◆ **Activity list**
1) In the passage on Peter Arthur Robert Stewart, in what year was his book How to Understand Acid–Base reprinted?
2) Please repeat the passage on Peter Arthur Robert Stewart word for word, between "Canadian physiologist (1921–1993)" and "in clinical medicine.", inclusive.

◆ **Selected text**
▼▼▼
Canadian physiologist (1921–1993)

Peter Arthur Robert Stewart (1921–1993) was a Canadian physiologist who introduced an alternate approach to understanding acid–base physiology.

He outlined his model in a paper in 1978, and explained it his 1981 book, How to Understand Acid–Base. The book was unavailable for many years, then made available on-line and finally reprinted in 2009, with additional chapters on current applications in clinical medicine.

The Stewart approach models the complex chemical equilibrium system known as acid–base balance. Stewart introduced the term "strong ion difference" or [SID] to mean the concentration of strongly dissociating cations minus the concentration of strongly dissociating anions. He characterised this, the total weak acid concentration and the partial pressure of CO_{2} as independent variables and formulated a quartic equation relating [H^{+}] to these three independent variables. The quartic equation was solved numerically by computer and has never been validated by titration or physiological experiments. The model ignores intracellular and extravascular compartments.
▲▲▲
Extracted data entries:
▼▼▼
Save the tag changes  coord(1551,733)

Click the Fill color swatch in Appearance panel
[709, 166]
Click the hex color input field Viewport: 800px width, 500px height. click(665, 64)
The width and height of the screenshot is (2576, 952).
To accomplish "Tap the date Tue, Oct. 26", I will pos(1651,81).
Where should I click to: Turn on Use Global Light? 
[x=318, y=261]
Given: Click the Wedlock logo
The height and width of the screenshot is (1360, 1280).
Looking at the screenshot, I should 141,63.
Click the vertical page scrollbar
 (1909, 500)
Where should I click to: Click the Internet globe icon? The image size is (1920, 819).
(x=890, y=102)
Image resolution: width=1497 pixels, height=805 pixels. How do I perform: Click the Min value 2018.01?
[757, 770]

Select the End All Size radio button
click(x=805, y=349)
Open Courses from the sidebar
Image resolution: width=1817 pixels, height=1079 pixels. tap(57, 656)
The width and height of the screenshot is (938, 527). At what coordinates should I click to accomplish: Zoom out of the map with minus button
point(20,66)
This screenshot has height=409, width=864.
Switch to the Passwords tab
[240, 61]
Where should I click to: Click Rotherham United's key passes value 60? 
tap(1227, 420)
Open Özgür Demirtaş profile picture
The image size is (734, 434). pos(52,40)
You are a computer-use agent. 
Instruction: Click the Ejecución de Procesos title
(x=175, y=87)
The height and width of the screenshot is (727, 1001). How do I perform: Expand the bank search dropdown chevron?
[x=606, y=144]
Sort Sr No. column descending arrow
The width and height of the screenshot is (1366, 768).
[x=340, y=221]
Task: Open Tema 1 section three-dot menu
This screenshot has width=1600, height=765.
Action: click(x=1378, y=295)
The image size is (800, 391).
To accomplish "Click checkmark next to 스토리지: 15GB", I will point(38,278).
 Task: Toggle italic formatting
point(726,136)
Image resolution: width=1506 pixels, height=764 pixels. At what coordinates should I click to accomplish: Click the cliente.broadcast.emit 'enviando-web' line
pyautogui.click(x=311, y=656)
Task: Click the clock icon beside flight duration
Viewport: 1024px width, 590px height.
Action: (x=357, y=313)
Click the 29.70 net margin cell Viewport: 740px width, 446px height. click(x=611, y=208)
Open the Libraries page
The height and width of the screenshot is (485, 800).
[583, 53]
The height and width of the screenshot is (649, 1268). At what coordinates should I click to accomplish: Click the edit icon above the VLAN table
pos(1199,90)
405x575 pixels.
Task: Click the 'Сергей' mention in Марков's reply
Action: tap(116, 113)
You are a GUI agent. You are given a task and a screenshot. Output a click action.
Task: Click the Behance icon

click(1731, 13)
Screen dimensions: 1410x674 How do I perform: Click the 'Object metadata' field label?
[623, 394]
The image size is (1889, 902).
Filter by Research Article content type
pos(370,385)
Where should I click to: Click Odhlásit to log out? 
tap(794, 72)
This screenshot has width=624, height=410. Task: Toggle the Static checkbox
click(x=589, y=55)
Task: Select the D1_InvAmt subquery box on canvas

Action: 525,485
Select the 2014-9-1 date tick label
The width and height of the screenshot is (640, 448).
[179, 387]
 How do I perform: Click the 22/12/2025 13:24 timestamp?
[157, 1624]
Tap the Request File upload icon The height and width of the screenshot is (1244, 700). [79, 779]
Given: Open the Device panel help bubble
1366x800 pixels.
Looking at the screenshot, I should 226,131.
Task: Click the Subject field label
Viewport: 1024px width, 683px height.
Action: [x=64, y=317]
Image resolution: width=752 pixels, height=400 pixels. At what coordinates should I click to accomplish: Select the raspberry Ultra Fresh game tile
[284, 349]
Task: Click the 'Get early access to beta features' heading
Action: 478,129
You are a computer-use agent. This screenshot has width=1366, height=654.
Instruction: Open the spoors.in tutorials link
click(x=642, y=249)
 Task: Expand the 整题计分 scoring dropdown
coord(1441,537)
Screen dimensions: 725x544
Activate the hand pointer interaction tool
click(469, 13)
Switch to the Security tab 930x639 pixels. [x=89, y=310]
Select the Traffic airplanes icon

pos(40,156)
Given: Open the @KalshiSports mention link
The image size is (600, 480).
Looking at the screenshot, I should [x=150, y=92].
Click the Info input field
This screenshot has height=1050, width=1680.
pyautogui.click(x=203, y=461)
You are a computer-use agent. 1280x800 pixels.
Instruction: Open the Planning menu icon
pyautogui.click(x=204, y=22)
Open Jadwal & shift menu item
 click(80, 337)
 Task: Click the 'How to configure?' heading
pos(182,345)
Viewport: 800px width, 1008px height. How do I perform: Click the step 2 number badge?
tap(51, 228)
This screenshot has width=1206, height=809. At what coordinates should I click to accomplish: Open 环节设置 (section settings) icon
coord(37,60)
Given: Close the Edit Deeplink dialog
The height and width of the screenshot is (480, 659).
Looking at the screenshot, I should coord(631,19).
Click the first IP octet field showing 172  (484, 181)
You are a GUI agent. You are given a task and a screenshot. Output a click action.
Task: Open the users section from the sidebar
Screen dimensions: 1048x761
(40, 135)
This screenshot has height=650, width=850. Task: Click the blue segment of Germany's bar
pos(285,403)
▲▲▲
◆ **Exercise responses**
1) 2009

2)
Canadian physiologist (1921–1993)

Peter Arthur Robert Stewart (1921–1993) was a Canadian physiologist who introduced an alternate approach to understanding acid–base physiology.

He outlined his model in a paper in 1978, and explained it his 1981 book, How to Understand Acid–Base. The book was unavailable for many years, then made available on-line and finally reprinted in 2009, with additional chapters on current applications in clinical medicine.